B. All suits filed against a political subdivision of the state may be instituted before the district court of the judicial district in which the political subdivision is located or in the district court having jurisdiction in the parish in which the cause arises.
§ 5105. Jury trial prohibited
No suit against the state or a state agency or political subdivision shall be tried by jury.
§ 5106. Limitation
No suit against the state, state agency, or political subdivision shall be instituted in any court other than a Louisiana state court.
The Louisiana appellate courts have dealt with the issue of waiver of objection to jury trial under R.S. 13:5105. In those cases, the courts have held that when a public agency protected from jury trial under R.S. 13:5105 proceeds to trial by jury, the right to object to jury trial is waived. Simmons v.
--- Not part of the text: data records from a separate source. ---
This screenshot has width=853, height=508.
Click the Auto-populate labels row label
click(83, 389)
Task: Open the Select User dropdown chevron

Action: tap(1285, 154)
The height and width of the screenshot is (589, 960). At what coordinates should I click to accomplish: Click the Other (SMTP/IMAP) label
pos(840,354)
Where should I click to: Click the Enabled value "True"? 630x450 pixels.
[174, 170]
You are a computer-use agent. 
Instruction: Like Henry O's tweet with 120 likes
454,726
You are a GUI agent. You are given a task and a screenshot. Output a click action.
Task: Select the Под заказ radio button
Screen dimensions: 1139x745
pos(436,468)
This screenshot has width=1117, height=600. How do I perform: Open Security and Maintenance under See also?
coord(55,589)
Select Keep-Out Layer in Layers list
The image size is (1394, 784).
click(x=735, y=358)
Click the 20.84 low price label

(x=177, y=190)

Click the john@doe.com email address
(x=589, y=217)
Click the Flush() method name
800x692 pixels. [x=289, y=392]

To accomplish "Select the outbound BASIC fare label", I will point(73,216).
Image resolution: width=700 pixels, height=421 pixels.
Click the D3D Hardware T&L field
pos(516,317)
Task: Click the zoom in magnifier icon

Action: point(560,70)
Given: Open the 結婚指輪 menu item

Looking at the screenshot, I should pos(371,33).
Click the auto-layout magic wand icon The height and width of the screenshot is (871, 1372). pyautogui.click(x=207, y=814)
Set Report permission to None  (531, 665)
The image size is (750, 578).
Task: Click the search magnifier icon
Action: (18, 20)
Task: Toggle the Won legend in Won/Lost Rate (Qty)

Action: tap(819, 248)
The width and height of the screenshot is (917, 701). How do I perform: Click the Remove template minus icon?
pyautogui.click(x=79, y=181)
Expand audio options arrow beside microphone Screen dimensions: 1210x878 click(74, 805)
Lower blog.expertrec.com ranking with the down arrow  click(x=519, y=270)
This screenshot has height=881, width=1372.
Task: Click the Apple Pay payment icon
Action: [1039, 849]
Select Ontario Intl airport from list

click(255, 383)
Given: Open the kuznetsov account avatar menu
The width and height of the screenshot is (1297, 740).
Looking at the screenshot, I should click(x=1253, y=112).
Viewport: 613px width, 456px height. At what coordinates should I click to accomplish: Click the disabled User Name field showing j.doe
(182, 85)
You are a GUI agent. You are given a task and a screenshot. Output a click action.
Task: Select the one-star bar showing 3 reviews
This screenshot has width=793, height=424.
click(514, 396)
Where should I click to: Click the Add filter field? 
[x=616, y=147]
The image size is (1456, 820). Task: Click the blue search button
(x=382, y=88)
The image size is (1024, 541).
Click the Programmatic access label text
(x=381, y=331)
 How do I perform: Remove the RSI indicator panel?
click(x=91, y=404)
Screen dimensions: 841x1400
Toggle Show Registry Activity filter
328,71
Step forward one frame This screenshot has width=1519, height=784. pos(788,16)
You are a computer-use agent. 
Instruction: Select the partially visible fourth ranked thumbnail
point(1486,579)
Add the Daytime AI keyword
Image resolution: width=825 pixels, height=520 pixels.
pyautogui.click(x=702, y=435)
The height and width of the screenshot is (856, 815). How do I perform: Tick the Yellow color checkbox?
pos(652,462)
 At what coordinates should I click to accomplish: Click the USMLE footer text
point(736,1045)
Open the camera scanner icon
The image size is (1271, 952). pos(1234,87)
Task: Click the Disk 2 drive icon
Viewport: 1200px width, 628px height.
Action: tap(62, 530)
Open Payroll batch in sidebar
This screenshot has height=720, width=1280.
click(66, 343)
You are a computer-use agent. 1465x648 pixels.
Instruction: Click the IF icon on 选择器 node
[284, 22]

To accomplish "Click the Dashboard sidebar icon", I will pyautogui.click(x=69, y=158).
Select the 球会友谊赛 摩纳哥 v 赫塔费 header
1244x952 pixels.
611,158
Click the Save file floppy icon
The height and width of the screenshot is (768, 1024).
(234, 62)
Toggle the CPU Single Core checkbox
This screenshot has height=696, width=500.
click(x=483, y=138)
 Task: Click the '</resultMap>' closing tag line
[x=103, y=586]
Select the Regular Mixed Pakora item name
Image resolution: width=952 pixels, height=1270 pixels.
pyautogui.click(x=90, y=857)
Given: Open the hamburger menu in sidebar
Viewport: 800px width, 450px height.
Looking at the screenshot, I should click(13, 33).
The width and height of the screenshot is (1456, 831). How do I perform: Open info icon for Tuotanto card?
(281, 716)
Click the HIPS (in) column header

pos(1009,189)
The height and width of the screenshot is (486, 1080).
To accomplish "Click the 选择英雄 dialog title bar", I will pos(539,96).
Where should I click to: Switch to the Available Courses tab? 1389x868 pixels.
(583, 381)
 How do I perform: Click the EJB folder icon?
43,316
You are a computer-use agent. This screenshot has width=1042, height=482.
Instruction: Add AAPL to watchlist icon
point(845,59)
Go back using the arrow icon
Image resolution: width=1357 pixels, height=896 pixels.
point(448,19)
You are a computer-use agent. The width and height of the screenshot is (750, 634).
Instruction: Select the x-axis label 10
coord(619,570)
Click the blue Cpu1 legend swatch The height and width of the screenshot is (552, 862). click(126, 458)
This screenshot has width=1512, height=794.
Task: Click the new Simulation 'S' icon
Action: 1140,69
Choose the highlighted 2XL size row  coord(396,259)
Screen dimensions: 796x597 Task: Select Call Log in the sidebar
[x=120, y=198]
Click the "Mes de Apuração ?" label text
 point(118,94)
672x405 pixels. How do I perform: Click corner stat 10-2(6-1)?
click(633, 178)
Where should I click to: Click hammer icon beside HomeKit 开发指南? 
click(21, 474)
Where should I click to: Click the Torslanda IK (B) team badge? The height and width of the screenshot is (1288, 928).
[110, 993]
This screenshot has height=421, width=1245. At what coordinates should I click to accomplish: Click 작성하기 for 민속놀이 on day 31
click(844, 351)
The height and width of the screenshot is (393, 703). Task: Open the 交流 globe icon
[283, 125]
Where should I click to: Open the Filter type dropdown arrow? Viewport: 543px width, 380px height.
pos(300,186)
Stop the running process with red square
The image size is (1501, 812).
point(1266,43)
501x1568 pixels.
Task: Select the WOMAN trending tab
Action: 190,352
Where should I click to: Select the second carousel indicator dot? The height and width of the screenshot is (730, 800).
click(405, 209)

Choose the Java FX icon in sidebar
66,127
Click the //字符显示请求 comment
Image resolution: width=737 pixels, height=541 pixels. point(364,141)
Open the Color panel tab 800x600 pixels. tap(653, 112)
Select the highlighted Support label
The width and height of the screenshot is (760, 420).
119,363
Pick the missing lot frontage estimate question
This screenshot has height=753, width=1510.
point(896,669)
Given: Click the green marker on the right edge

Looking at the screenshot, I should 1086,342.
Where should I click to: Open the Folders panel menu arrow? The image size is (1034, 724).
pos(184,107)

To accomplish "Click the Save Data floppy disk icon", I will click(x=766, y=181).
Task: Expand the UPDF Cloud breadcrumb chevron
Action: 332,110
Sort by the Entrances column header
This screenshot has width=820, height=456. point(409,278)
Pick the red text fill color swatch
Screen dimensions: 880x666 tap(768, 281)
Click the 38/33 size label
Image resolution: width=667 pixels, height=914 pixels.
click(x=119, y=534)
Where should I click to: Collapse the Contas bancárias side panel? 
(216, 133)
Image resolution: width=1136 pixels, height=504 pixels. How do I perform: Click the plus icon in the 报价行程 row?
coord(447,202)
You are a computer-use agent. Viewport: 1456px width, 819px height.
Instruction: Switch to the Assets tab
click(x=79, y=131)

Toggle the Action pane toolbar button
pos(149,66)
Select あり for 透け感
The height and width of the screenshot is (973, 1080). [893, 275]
Beauregard Parish School Board, 315 So. 2d 883 (La.App.1975) writ refused 320 So. 2d 207 (1975); Callahan v. Town of Bunkie, 287 So. 2d 629 (La.App.1973).
Based upon the above-cited decisions, we conclude that the Louisiana Supreme Court would hold as we do that when the state proceeds to trial before a jury in a U. S. Court it waives both the right to object to a jury trial and its Eleventh Amendment immunity to suit in a U. S. Court. A contrary decision here would give the state a "no-lose" posture in this and all similar cases. If the jury resolves factual issues in favor of the state, the state wins; if against the state, the state obtains a post-verdict dismissal as sought here.
The Department of Highways also raises several specific objections in its motion for judgment n. o. v. or alternatively, for a new trial. These objections concern the trial court's instructions to the jury and some objections to the conduct of the trial. Since the late Judge R. Blake West presided at the trial, this court must determine whether any of these issues is meritorious from a review of the transcript. The transcript indicates that no objection to any of the court's jury charges was made at trial. Under Rule 51, defendant has thus waived any objections to the charges. The other issues raised in the motion are equally without merit.
NOTES
[1] While the Supreme Court in Edelman treated Eleventh Amendment immunity as jurisdictional and permitted the state to assert its immunity for the first time on appeal, that case did not involve a jury verdict against the state on a disputed factual issue. Moreover, the issue is clearly not jurisdictional in the typical subject-matter sense, for the state can waive its immunity, while a litigant cannot confer subject matter jurisdiction upon a court.
[2] Of course, this is not surprising, since the issue would ordinarily arise only in a U. S. Court.